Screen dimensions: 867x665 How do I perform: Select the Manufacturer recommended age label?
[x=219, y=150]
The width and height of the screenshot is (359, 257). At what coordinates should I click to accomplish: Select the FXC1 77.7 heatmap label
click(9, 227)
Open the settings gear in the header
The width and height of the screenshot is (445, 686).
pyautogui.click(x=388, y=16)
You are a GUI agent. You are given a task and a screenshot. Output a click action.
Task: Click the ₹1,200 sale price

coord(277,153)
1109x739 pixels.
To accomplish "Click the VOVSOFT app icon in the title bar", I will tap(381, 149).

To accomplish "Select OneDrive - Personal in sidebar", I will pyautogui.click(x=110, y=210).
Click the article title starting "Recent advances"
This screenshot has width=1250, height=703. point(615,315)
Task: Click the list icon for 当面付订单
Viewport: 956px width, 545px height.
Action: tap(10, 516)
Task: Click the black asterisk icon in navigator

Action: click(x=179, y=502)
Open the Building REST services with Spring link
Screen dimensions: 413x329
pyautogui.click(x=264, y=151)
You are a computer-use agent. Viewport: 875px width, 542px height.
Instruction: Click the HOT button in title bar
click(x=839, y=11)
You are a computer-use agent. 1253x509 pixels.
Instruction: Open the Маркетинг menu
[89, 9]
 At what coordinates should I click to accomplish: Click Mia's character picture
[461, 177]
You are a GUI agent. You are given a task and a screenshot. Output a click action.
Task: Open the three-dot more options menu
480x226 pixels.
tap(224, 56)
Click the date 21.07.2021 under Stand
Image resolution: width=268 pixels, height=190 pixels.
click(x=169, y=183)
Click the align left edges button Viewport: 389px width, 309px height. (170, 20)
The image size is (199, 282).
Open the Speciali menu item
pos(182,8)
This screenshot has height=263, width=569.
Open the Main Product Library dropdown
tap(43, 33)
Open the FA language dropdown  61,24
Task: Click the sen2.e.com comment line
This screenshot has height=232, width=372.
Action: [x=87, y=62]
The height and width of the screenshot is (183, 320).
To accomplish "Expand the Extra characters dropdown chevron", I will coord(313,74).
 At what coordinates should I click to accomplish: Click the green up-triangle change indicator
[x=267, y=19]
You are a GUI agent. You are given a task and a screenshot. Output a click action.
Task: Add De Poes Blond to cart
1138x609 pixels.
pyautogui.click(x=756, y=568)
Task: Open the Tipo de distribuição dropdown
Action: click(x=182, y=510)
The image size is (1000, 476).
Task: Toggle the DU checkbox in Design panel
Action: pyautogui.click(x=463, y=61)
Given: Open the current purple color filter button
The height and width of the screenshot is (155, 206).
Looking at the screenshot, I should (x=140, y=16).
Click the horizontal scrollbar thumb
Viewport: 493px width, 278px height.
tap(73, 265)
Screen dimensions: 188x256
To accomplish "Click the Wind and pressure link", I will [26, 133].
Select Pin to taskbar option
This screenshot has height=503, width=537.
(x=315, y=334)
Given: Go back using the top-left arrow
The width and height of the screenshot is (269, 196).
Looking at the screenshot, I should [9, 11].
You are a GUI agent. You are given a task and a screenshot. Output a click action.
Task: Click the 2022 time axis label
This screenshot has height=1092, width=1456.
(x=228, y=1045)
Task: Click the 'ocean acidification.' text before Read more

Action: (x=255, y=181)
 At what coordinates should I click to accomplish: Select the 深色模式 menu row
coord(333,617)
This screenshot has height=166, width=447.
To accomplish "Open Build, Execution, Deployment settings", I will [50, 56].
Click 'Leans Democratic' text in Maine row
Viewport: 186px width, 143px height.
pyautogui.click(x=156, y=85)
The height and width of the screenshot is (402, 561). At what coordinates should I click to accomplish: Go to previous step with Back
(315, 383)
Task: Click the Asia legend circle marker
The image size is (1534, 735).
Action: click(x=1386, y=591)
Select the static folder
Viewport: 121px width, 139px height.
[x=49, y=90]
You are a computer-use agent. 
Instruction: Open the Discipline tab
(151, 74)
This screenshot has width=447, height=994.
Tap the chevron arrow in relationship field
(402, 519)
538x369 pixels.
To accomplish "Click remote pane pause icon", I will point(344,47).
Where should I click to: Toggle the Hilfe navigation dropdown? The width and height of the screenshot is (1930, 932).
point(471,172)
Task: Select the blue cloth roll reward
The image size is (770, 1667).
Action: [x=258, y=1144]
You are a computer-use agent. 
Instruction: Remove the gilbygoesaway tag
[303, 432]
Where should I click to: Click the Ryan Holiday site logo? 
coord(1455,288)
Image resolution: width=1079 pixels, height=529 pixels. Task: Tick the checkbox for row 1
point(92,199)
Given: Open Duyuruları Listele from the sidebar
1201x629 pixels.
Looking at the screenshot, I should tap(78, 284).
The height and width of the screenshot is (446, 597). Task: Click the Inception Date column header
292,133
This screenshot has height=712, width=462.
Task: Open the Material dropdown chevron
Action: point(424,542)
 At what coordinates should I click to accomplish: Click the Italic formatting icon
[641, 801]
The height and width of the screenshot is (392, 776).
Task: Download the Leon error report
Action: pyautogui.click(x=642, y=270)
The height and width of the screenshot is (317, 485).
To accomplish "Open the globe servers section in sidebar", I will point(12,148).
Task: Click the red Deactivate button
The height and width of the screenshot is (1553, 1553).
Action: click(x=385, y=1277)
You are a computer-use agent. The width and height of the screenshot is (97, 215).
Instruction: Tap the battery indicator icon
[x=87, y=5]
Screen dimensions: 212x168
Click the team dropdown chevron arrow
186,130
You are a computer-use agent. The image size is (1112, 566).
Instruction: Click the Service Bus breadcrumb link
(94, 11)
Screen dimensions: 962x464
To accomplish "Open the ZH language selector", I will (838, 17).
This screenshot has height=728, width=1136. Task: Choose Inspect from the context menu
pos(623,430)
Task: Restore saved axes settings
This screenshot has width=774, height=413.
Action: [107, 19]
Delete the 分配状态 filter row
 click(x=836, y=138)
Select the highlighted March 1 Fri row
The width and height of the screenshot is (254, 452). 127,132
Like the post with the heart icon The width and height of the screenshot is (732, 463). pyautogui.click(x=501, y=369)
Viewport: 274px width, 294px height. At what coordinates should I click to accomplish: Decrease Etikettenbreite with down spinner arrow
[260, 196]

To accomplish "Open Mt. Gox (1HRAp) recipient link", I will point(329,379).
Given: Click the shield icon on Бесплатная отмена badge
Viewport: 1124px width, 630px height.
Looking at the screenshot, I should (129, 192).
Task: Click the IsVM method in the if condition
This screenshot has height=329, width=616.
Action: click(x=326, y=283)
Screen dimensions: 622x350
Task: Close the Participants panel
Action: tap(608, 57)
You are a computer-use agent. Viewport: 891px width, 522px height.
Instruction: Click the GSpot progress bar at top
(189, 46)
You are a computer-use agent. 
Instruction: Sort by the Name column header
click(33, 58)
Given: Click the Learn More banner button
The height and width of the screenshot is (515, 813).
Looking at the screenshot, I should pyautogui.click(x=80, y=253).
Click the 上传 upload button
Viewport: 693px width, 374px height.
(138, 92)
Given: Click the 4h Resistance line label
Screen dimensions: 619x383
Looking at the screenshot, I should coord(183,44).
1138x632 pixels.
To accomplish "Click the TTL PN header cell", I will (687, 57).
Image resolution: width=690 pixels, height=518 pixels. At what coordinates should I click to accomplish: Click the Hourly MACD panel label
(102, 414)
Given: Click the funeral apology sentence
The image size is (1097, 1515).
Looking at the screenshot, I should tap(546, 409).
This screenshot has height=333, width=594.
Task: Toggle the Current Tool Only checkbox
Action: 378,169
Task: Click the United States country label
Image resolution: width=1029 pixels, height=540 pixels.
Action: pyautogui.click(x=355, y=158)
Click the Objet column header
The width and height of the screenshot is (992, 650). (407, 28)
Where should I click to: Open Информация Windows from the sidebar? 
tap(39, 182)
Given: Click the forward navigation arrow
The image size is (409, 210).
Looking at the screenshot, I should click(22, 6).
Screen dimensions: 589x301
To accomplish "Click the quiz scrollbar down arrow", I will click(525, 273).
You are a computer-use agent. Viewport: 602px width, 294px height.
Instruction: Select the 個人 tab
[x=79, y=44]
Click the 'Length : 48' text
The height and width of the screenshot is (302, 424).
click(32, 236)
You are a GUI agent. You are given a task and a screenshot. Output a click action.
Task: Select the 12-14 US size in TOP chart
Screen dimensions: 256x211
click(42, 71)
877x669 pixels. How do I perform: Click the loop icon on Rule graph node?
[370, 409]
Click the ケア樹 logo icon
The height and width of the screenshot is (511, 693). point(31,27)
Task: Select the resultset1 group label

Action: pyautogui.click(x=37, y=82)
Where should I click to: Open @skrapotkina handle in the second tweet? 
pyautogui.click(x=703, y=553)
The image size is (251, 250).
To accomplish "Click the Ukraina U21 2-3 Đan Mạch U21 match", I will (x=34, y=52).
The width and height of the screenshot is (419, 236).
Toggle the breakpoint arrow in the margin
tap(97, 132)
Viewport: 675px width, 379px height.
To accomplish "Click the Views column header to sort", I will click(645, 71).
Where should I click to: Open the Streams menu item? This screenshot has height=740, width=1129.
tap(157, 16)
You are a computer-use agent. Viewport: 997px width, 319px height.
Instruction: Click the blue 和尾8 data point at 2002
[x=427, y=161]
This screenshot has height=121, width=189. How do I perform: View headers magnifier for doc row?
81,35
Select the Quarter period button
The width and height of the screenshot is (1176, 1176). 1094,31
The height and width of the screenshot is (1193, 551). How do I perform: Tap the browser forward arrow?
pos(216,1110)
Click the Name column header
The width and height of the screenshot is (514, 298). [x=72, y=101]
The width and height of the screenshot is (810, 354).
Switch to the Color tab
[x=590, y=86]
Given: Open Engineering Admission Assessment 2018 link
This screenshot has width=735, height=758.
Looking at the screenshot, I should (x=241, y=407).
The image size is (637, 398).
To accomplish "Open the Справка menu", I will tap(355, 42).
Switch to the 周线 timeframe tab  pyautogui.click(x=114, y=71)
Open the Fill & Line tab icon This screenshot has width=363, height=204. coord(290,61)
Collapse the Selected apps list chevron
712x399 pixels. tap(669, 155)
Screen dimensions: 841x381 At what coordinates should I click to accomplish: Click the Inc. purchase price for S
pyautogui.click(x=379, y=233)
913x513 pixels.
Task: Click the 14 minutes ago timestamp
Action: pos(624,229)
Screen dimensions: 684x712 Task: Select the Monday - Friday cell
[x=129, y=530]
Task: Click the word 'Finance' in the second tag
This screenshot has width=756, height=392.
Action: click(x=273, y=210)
++++++++++++++++++++
Copy out each line from the preceding entries that mentions the word "left".

Solved exercise
Click the align left edges button Viewport: 389px width, 309px height. (170, 20)
Given: Go back using the top-left arrow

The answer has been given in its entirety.